Let's start by trying a small positive integer, x = 1:
$$2(1)^{2} + (1) - 10$$
$$2(1) + 1 - 10$$
$$2 + 1 - 10$$
$$3 - 10 = -7$$
Since -7 is not 0, x = 1 is not an x-intercept.
Let's try the next positive integer, x = 2:
$$2(2)^{2} + (2) - 10$$
$$2(4) + 2 - 10$$
$$8 + 2 - 10$$
$$10 - 10 = 0$$
Since the result is 0, x = 2 is an x-intercept. So, one x-intercept is at the point (2, 0).

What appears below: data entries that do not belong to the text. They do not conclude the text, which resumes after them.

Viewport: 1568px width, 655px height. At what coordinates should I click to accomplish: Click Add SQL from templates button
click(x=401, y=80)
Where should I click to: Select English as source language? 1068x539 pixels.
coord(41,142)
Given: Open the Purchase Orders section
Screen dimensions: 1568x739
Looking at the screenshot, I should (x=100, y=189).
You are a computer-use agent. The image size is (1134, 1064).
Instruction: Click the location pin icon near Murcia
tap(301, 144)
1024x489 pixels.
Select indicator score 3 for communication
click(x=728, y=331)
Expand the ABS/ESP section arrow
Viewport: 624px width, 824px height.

**step6** Testing more values for x to find the second x-intercept

Because the equation involves $$x^{2}$$, there can be another x-intercept. Let's try some negative values or fractions.
Let's try a negative integer, x = -1:
$$2(-1)^{2} + (-1) - 10$$
$$2(1) - 1 - 10$$
$$2 - 1 - 10$$
$$1 - 10 = -9$$
Since -9 is not 0, x = -1 is not an x-intercept.
Let's try x = -2:
$$2(-2)^{2} + (-2) - 10$$
$$2(4) - 2 - 10$$
$$8 - 2 - 10$$
$$6 - 10 = -4$$
Since -4 is not 0, x = -2 is not an x-intercept.
Since the value changed from negative to positive when we went from x = -2 to x = 2 (with x=0 in between), and from negative (at x=-2) to positive (at x=-3, if we tried), let's consider a fractional value between -2 and -3. A common fractional value that often works in such problems is -2.5, which can be written as $$-\frac{5}{2}$$.
Let's test x = $$-\frac{5}{2}$$:
$$2(-\frac{5}{2})^{2} + (-\frac{5}{2}) - 10$$
First, calculate the square: $$(-\frac{5}{2})^{2} = \frac{(-5) \times (-5)}{2 \times 2} = \frac{25}{4}$$
Now substitute this back:
$$2(\frac{25}{4}) - \frac{5}{2} - 10$$
$$2 \times \frac{25}{4} = \frac{50}{4} = \frac{25}{2}$$
So the expression becomes:
$$\frac{25}{2} - \frac{5}{2} - 10$$
Combine the fractions:
$$\frac{25 - 5}{2} - 10$$
$$\frac{20}{2} - 10$$
$$10 - 10 = 0$$
Since the result is 0, x = $$-\frac{5}{2}$$ is another x-intercept. So, the second x-intercept is at the point ($$-\frac{5}{2}$$, 0).

**step7** Summarizing the intercepts

The y-intercept of the graph is (0, 10).
The x-intercepts of the graph are (2, 0) and ($$-\frac{5}{2}$$, 0).